## WORK TO BE COMPLETED
Find the lines below holding the word "computer" and copy each of them.

## MATERIAL TO PROCESS
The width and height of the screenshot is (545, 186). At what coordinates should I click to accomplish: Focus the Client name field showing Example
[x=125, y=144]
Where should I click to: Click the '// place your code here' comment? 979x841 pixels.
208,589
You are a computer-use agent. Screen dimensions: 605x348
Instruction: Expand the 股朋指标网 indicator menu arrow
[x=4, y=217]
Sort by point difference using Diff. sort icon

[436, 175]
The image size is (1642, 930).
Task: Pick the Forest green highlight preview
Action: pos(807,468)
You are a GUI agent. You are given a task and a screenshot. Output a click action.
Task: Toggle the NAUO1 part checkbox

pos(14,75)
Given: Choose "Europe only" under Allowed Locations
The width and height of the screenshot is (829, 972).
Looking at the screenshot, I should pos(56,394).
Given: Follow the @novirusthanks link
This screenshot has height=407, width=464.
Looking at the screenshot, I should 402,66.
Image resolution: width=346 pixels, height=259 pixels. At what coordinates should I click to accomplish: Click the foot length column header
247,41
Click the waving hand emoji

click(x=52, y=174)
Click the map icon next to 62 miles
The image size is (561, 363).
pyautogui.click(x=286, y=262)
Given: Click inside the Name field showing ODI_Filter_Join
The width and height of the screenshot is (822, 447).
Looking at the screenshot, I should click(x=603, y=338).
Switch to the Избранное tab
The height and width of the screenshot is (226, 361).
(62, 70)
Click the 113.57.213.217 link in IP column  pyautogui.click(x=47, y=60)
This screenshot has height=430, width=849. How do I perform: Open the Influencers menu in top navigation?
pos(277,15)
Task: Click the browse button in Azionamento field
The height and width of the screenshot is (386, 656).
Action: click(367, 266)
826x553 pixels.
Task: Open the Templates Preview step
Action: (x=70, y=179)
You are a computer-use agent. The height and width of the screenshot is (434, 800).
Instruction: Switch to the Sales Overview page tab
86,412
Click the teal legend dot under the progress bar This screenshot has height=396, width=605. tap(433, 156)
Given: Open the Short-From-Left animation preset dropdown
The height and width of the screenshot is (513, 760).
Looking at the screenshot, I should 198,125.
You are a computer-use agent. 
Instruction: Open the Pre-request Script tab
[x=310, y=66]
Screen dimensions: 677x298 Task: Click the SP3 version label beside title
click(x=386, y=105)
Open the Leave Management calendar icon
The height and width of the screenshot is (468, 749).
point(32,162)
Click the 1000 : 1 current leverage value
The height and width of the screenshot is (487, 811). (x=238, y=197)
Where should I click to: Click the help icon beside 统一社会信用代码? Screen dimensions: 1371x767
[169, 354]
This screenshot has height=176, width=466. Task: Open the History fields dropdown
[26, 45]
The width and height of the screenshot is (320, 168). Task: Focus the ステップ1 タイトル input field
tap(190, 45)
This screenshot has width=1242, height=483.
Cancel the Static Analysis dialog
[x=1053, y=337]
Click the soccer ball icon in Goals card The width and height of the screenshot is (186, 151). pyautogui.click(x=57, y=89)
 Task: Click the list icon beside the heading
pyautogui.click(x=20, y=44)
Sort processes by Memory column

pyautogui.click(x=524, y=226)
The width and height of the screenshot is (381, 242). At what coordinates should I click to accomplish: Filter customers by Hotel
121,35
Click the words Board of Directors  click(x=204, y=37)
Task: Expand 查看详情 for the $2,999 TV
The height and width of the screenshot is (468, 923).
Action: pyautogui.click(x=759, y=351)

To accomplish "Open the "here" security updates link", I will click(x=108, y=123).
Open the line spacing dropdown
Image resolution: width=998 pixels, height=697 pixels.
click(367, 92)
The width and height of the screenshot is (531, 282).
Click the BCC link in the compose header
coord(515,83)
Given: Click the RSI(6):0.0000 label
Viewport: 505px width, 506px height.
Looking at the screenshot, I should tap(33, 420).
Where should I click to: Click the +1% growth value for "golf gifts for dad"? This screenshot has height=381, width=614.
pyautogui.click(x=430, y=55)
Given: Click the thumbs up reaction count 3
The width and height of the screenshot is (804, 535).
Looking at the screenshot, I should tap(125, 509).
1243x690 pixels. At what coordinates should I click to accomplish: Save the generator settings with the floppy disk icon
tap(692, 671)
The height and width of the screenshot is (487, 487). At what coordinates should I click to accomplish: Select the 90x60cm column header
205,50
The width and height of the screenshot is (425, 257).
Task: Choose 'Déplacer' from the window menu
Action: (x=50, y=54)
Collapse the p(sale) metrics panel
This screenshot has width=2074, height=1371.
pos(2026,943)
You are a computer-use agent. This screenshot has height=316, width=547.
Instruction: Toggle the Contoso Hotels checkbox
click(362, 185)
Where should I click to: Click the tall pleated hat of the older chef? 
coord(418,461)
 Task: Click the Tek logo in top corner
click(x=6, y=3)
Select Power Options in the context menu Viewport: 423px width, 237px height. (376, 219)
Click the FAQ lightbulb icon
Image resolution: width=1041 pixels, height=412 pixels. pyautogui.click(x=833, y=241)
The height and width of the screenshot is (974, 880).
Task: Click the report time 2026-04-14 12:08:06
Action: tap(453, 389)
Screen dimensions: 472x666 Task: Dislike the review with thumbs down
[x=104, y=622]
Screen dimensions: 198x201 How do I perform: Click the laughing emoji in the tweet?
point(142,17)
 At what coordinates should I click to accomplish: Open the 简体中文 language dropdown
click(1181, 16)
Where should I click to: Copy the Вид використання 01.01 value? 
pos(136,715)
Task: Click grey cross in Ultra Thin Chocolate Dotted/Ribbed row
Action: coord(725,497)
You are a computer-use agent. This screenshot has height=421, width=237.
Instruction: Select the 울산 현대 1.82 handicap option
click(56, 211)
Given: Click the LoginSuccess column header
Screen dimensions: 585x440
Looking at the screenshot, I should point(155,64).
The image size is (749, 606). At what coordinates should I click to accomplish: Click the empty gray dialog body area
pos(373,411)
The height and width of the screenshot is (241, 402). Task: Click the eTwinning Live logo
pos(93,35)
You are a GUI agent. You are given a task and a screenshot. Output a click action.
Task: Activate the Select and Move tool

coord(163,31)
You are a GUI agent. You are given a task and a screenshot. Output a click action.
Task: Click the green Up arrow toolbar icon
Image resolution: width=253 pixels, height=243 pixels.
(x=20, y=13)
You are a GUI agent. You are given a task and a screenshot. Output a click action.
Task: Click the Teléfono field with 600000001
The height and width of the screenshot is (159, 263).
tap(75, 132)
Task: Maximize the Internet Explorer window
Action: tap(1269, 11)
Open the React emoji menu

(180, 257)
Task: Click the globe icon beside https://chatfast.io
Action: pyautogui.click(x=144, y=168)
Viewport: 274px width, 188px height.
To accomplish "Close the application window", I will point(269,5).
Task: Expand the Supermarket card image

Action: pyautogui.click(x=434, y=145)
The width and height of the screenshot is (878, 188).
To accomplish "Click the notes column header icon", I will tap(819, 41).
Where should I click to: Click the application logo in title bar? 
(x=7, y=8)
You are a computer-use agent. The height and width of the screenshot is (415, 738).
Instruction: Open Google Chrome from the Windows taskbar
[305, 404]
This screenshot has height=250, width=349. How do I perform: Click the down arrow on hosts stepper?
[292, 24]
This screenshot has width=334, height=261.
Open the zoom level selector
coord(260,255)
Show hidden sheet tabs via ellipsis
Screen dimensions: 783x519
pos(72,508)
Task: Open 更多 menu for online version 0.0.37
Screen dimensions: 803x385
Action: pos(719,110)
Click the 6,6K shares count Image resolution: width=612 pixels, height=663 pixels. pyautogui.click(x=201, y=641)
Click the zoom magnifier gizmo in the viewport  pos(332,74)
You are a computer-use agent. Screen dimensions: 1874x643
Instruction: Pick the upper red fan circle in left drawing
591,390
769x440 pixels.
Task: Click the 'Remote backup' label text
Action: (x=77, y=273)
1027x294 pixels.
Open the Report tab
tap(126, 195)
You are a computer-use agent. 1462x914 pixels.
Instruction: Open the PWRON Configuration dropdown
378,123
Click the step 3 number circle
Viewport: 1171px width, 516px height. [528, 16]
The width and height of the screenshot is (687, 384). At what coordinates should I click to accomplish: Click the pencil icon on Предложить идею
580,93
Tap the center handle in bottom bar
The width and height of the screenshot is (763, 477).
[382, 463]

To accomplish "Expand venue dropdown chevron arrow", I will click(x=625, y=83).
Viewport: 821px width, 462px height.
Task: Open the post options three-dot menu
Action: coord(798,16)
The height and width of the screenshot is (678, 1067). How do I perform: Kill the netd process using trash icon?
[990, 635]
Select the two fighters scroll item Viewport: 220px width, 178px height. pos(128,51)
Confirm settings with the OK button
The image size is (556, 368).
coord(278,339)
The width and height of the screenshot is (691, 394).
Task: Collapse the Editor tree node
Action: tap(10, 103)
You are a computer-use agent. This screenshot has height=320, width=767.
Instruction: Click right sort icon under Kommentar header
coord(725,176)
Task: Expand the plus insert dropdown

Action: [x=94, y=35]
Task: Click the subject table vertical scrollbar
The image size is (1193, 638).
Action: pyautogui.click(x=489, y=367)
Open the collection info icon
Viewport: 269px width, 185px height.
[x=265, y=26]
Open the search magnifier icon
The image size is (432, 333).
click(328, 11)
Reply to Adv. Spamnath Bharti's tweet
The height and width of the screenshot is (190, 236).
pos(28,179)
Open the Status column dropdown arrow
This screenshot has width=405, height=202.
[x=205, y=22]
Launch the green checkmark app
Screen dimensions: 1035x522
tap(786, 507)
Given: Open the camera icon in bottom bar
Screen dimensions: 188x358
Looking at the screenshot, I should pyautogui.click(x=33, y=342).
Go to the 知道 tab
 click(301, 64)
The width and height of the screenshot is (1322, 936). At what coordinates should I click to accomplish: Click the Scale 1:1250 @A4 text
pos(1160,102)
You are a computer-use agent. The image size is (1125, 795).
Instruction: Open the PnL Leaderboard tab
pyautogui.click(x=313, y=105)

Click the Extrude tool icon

## FINISHED TASK
You are a computer-use agent. Screen dimensions: 605x348
You are a computer-use agent. The height and width of the screenshot is (434, 800).
You are a computer-use agent. 
You are a computer-use agent. This screenshot has height=316, width=547.
You are a computer-use agent. This screenshot has height=421, width=237.
You are a computer-use agent. The height and width of the screenshot is (415, 738).
You are a computer-use agent. Screen dimensions: 1874x643
You are a computer-use agent. 1462x914 pixels.
You are a computer-use agent. This screenshot has height=320, width=767.
You are a computer-use agent. The image size is (1125, 795).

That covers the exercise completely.